Pour assurer la permanence des soins durant un mouvement social, l’exécutif brandi la menace de réquisitions de personnels. Une piste qui hérisse les principaux intéressés. C’est un outil redouté par les professionnels.
Les pouvoirs publics afin d’assurer la continuité des soins notamment en période d’épidémie disposent du pouvoir de réquisition par les préfets pour tous les médecins même grévistes.
Pour que ce levier puisse être activé, trois circonstances définies dans le Code de la santé publique doivent être réunies :
- L’existence d’un risque grave pour la santé publique.
- L’impossibilité pour l’administration de faire face à ce risque en utilisant d’autres moyens.
- L’existence d’une situation d’urgence.
Ainsi, les grèves, mais aussi les épidémies, peuvent justifier une telle mesure
Concrètement, dans ce cas, la préfecture, en lien avec les agences régionales de Santé (ARS) et les conseils départementaux de l’Ordre des médecins, émet un arrêté de réquisition. Individuel ou collectif, il doit toujours être nominatif, préciser entre autres le motif et la durée de la réquisition et être remis en main propre, ou du moins confirmé par écrit. Des réquisitions pour la Permanence des soins ambulatoires et le Service d’Accès aux Soins
Ces arrêtés sont plutôt fréquents dans le cadre de la Permanence des soins ambulatoires (PDSA). Celle-ci donne accès à un généraliste en dehors des heures d’ouverture des cabinets médicaux, la nuit, les week-ends et les jours fériés. La réquisition permet donc d’assurer que tous les secteurs de garde soient toujours couverts. Les médecins libéraux peuvent également être réquisitionnés pour assurer la continuité du Service d’Accès aux Soins (SAS), qui permet d’accéder à un médecin dit «régulateur» par téléphone, à toute heure. Celui-ci peut conseiller, proposer une téléconsultation ou encore rediriger le patient vers les urgences. En cas de réquisition, seuls ces régulateurs, inscrits sur une liste et formés adéquatement, sont mobilisables
Grève des médecins libéraux : comment fonctionne la réquisition des blouses blanches par le gouvernement ?

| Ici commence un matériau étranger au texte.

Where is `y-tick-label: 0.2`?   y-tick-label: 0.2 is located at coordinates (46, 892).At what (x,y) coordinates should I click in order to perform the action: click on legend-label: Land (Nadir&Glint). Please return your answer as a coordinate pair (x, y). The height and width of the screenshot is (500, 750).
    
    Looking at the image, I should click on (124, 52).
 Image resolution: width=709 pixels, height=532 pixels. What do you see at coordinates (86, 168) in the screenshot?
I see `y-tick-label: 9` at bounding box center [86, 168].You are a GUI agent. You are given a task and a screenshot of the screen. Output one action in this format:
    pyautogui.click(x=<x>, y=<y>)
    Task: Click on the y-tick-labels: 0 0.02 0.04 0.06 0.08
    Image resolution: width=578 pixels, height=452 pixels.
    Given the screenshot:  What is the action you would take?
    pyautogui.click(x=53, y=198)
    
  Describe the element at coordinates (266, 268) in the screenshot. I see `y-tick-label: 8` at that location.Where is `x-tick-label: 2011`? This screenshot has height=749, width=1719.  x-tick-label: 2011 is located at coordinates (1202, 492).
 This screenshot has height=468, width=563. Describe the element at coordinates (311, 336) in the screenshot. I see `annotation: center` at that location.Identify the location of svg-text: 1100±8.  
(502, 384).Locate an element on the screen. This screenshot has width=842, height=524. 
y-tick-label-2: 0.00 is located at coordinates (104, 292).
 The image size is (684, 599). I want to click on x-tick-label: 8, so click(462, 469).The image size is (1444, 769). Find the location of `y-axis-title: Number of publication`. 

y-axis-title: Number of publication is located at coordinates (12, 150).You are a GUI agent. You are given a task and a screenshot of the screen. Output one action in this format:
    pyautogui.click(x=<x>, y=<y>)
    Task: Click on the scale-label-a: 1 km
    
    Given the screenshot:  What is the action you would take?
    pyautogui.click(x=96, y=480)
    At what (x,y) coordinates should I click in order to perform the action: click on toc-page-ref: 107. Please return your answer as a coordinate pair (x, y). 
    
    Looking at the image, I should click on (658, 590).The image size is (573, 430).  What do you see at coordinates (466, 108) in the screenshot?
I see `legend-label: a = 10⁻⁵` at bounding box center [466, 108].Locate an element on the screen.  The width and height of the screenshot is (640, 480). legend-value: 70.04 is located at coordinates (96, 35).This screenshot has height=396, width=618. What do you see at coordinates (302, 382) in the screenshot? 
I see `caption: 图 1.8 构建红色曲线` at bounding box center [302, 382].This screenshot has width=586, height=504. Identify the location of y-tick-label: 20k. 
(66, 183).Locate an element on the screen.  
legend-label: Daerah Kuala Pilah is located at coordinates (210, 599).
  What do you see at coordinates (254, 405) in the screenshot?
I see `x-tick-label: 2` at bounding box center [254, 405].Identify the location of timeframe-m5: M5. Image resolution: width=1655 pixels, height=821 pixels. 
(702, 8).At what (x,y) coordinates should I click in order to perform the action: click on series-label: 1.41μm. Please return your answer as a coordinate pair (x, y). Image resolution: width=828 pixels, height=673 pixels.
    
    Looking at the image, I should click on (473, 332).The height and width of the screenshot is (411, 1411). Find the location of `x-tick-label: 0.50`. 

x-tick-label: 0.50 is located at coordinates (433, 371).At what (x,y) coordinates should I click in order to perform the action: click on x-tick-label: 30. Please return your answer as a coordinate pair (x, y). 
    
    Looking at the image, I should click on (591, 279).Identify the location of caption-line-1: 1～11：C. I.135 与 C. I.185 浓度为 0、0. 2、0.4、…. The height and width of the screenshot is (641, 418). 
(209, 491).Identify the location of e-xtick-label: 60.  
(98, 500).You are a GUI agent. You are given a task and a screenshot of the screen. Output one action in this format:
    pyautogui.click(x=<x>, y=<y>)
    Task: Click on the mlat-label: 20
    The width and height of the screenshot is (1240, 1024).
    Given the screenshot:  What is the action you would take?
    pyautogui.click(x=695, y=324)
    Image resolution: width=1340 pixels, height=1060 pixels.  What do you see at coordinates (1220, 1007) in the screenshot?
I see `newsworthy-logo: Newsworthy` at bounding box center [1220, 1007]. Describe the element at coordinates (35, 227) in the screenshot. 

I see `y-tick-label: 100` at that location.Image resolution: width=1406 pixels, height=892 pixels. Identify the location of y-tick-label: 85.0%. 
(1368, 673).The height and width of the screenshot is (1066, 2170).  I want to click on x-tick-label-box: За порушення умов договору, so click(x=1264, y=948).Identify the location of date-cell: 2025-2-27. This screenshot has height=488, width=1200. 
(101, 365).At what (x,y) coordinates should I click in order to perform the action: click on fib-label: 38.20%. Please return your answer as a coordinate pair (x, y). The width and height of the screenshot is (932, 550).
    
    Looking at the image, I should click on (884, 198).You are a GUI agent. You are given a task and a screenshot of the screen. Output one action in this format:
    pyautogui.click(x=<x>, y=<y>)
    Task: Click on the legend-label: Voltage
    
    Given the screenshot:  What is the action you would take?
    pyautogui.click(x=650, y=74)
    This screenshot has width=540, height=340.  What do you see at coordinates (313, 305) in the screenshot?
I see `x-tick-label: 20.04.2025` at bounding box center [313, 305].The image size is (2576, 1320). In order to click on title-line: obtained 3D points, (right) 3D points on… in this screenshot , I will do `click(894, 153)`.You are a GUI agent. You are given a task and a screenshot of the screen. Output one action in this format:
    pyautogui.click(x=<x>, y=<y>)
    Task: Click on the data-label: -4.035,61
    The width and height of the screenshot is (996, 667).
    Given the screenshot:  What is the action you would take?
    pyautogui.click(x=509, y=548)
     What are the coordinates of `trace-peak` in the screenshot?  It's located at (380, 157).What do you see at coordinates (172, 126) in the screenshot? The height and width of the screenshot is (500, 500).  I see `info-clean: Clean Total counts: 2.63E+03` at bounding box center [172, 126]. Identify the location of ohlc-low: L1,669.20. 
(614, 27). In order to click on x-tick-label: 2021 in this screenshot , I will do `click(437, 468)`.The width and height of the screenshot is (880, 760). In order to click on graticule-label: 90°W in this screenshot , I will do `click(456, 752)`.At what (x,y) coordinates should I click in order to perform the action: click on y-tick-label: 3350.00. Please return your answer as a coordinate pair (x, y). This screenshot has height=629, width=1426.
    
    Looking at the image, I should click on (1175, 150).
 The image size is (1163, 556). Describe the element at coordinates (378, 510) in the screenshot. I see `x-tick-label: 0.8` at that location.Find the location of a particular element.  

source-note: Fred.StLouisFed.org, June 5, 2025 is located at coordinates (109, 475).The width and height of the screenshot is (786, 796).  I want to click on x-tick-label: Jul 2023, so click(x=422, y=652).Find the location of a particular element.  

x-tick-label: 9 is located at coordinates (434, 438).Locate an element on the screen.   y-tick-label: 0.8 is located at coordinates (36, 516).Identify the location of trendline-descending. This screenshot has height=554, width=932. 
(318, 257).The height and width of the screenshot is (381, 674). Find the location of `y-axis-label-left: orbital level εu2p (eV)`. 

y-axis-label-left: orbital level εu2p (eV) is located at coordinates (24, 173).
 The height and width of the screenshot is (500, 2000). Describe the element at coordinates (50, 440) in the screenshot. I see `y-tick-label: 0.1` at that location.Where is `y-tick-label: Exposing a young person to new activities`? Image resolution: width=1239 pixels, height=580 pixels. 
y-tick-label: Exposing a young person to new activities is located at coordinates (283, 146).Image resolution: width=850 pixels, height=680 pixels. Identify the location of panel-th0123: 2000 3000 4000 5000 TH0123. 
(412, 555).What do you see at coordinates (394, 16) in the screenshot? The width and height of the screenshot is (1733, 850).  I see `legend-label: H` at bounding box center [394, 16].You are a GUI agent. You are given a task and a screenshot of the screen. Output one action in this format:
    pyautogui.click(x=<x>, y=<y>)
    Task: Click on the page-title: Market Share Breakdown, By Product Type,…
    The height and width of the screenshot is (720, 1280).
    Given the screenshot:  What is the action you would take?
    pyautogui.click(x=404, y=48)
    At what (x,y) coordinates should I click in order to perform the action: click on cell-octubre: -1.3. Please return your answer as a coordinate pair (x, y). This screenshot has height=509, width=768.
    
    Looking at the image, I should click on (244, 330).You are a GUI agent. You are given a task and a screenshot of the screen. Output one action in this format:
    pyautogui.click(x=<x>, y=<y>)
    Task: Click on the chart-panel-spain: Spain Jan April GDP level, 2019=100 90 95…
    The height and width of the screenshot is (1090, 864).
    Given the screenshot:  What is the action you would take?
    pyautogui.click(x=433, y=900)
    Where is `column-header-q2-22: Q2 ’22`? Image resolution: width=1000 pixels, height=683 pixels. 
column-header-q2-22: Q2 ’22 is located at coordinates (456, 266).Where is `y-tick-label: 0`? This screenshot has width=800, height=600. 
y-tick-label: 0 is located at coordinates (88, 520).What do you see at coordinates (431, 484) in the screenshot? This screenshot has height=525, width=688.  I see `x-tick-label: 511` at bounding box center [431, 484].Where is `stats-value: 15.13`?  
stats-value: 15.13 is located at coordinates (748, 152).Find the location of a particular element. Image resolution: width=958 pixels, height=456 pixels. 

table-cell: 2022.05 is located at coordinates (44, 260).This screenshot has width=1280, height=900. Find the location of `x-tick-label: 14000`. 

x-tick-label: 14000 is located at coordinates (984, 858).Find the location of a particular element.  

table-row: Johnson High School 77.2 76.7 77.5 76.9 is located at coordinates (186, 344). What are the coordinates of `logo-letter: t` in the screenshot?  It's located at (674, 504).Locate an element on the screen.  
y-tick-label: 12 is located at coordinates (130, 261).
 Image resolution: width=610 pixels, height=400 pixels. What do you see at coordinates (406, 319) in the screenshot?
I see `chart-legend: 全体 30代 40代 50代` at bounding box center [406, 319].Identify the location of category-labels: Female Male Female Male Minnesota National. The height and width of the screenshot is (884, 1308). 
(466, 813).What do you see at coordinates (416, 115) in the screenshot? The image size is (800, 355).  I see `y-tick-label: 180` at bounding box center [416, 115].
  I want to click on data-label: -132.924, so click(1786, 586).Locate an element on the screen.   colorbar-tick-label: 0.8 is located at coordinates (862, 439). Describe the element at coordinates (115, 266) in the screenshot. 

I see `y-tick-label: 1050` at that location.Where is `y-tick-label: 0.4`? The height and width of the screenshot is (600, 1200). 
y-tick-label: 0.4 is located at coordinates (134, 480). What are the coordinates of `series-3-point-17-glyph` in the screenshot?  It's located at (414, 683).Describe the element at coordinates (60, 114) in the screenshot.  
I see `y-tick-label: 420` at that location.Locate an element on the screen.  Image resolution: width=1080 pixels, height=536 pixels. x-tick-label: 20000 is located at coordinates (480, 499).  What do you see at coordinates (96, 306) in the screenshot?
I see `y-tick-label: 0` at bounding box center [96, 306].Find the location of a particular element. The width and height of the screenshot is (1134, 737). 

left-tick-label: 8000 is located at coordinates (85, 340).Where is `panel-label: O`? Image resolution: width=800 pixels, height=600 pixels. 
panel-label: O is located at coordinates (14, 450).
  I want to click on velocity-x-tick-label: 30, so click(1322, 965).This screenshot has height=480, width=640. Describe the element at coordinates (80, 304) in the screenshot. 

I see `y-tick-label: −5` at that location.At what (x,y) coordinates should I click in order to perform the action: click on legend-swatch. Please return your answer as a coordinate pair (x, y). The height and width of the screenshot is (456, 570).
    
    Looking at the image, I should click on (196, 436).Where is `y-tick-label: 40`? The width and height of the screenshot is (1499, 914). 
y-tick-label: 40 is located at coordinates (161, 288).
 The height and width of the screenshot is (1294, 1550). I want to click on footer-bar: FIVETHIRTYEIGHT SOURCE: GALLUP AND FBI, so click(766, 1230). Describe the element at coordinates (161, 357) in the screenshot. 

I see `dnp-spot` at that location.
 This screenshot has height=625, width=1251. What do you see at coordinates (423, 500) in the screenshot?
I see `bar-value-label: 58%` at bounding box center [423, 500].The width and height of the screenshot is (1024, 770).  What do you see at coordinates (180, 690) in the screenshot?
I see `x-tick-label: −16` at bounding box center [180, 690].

Hélas les possibilités de recours sont limitées. Difficile d’y déroger pour les blouses blanches, «à moins de se rendre injoignable». Ou de jouer à cache-cache avec les autorités venues présenter l’arrêté. Les réfractaires sont passibles d’une amende de 3750 euros définie par l’article L4163-7 du code de la santé publique, de poursuites pénales et une sanction disciplinaire, il est donc conseillé aux médecins d’exécuter cette réquisition, et si contestation il y a, de l’effectuer a posteriori. Ceci explique que pour éviter les réquisitions, certains sont même prêts à quitter le territoire national. C’est ce qui est arrivé lors de la mobilisation mémorable de janvier 2026. Le Syndicat des anesthésistes libéraux ou le Syndicat national des gynécologues obstétriciens de France mais aussi de chirurgiens soit 2000 praticiens ont quitté symboliquement la France à destination de Bruxelles.
Ceci met en évidence une situation aberrante, incohérente et incongrue que les praticiens dénoncent. Mais aussi une contradiction profonde : leur rôle essentiel et leur engagement ne sont pas reconnus en période normale, mais deviennent soudain indispensables lorsqu’un mouvement social d’ampleur survient !!!!